> [TRABALHO PEDIDO]
Responda às perguntas a seguir com base no texto sobre a guavira.
1. Em qual instituto foi feito o depósito da patente?
2. Além da guavira, quais frutos foram selecionados para a obtenção de óleos e extratos?
3. Que resíduos da indústria de alimentos o trabalho buscou aproveitar, segundo os exemplos dados?

> [TRECHO]
------------------------------------------------------------------------
Além do inigualável sabor que apresenta in natura, ela comparece, com louvor, em um extenso cardápio que envolve saladas, sopas, linguiças, peixes como o pintado, hambúrguer, bolos, chipa, brownie, geleia, cupcake, mousse, petit gateau e sorvete, cerveja, cachaça e outras bebidas. E ainda marca presença como musa inspiradora em canções, poemas, crônicas e filmes.
Mas, então, o que falta para a guavira estar ainda mais presente na vida dos sul-mato-grossenses e dos brasileiros? A resposta, desta vez, não vem da culinária ou das artes, mas da pesquisa científica, com direito àquele cheirinho bom de shampoo, creme ou sabonete que vai cuidar melhor de seus cabelos e de sua pele.
Sim, de aroma único, a fruta símbolo de Mato Grosso do Sul poderá ganhar nova vida em perfumes e outros itens da indústria de cosméticos.
Um estudo coordenado pela bioquímica Nídia Cristiane Yoshida, no Laboratório de Pesquisa de Produtos Naturais Bioativos (PronaBio) do Instituto de Química da Universidade Federal de Mato Grosso do Sul (UFMS), conseguiu o depósito da primeira patente da aplicação do óleo essencial de guavira (Campomanesia adamantium) em combinação com o hidrolato do mesmo fruto, em composições cosméticas, junto ao Instituto Nacional de Propriedade Intelectual (Inpi).
A pesquisa com a guavira, que tem o apoio da Fundação de Apoio ao Desenvolvimento do Ensino, Ciência e Tecnologia do Estado de Mato Grosso do Sul (Fundect), começou como parte de um estudo mais abrangente que busca novas fragrâncias e bioativos nos frutos do Pantanal e do Cerrado.
Além da guavira, foram selecionados acuri, envira preta e bocaiuva para obtenção de óleos essenciais, óleos fixos e extratos que passam por análises de composição química e avaliação de propriedades biológicas.
Um diferencial do trabalho foi tentar aproveitar resíduos que são subutilizados ou descartados pela indústria de alimentos, como cascas e sementes.
Segundo Nídia Cristiane Yoshida, os resíduos da guavira se sobressaíram porque, além do aroma agradável, o óleo essencial e o extrato obtidos desse material vêm se mostrando ricos também em propriedades antioxidantes, emolientes e em substâncias clareadoras, o que chamou atenção para seu uso em cosméticos.
------------------------------------------------------------------------
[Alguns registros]
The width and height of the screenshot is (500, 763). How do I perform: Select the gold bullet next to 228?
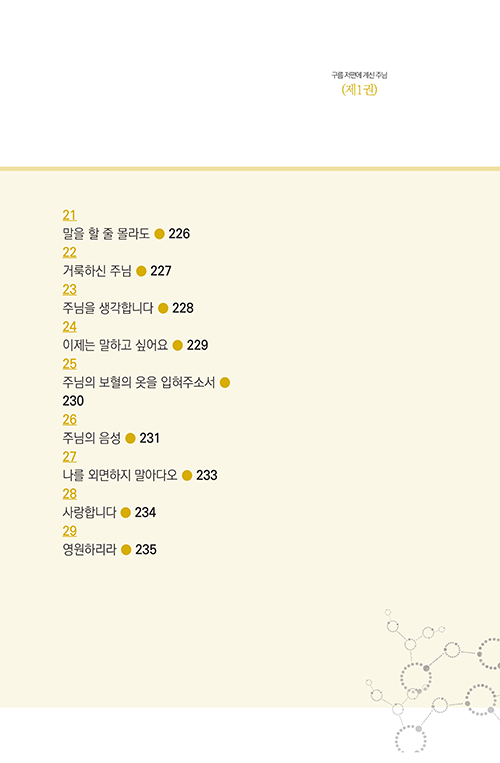point(163,309)
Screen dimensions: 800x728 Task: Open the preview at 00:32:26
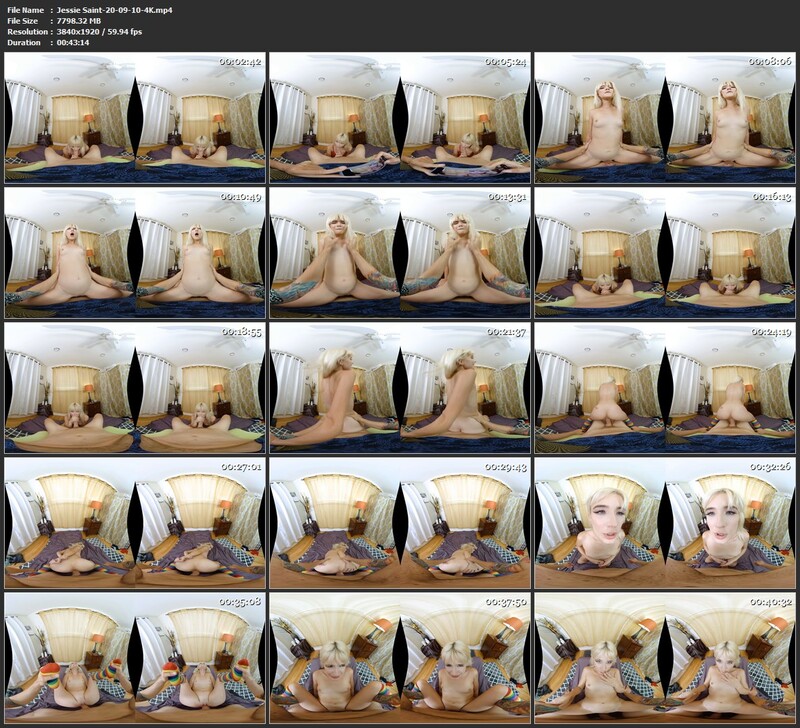pos(665,522)
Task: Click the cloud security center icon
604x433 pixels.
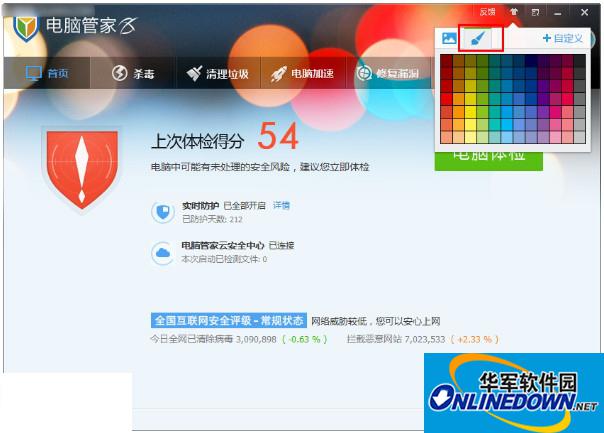Action: (161, 252)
------------------------------------------------------------------------
> [RESPOSTA DA TAREFA]
1. No Instituto Nacional de Propriedade Intelectual (Inpi).
2. Acuri, envira preta e bocaiuva.
3. Cascas e sementes.